How many people do you love?

Love is one of the purest and most difficult mysteries of humanity. Everyone yearns for this feeling of happiness and finding the piece that makes them complete. But for something that’s forever in high demand, nobody has a simple explanation of what love is. Everybody and their mom has a different definition of true love.

You ask a high school girl and she’ll say it’s getting walked to class in the mornings. You ask a guy fresh out of college and he’ll say it’s his mom or a women that cooks like mom used to. Ask the right kind of lady and she’ll say getting designers purses and clothes. Everyone says something different because nobody really knows. Thank goodness for that rare person that gladv says I don’t know what love is. But despite that, there’s one thing we almost always get right… Who we love. So tell me, how many people do you love?

Here’s a real short story on how many people I love.

Growing up in school, I was asked often what my dream life looked like. Teachers wanted to know what a small child with an idealized vision of the world could infer about their future. We’ve all experienced them before… “Where do you want to live?”, “What do you want to be when you grow up?”, And worst of them all, “How many kids do you want to have” Most kids loved these questions and had their amazing go to answers.

But I was different. Instead of running with the answer society told me was right, I dug deeper. I ignored social pressures and would answer like, “0. I don’t want to get married or have kids.” It was shocking to people at first. But that’s what my reality was. And no one could tell me it was essentially wrong. Later in life I met a girl named Deasia that completely changed my outlook on life. Through her openness I evolved and decided I did want to have kids.

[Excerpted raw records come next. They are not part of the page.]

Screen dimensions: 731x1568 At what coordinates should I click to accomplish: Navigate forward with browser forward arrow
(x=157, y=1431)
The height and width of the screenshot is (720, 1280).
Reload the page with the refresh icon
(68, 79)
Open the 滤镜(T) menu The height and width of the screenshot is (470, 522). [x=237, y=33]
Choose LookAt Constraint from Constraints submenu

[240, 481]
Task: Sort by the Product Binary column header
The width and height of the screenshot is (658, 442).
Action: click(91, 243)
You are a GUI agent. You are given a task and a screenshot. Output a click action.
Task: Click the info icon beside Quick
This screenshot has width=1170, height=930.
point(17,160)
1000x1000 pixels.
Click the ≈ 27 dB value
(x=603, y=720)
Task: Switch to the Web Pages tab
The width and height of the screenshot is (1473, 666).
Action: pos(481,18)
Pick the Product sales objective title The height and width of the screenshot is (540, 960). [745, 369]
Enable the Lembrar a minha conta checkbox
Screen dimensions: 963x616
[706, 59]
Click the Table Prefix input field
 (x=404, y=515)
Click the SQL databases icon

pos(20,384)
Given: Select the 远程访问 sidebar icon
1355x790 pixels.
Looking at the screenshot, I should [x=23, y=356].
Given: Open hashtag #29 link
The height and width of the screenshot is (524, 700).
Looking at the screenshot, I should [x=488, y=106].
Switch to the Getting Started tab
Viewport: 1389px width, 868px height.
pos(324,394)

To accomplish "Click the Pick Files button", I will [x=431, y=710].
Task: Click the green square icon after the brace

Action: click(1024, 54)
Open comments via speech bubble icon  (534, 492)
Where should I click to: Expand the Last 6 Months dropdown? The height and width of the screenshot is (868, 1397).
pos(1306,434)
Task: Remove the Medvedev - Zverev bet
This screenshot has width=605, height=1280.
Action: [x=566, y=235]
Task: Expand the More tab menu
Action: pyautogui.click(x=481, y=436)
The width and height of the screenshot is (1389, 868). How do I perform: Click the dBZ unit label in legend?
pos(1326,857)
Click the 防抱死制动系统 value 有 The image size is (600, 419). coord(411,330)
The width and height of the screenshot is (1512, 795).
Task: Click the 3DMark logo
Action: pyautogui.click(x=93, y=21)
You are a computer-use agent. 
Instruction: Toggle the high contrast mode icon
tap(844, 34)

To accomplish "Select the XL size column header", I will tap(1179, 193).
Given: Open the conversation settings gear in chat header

I wanted to have kids with whoever I truly loved, which was Deasia at the moment. And it would be a special accomplishment for the both of us. I later learned that Deasia wasn’t the perfect girl I thought she was. And I hated the thought of her and having kids. How could I have kids if there was no perfect person for me to love and have my kids with anymore. I’d have to spend years searching for the next perfect girl. And then I realized something even bigger from my experience with DeAsia.

There are no perfect people in this world. Everybody is human and humans are inherently flawed. So I stopped looking for perfection in others and started accepting the flaws we were all designed with. And now the older Tim finds it easier to love people for who they are. I don’t pick and choose to love the perfect people with the perfect lives. I love everyone and I open my heart to better understand everyone’s little imperfections. I love hundreds and thousands of people. It’s an infinitely growing number.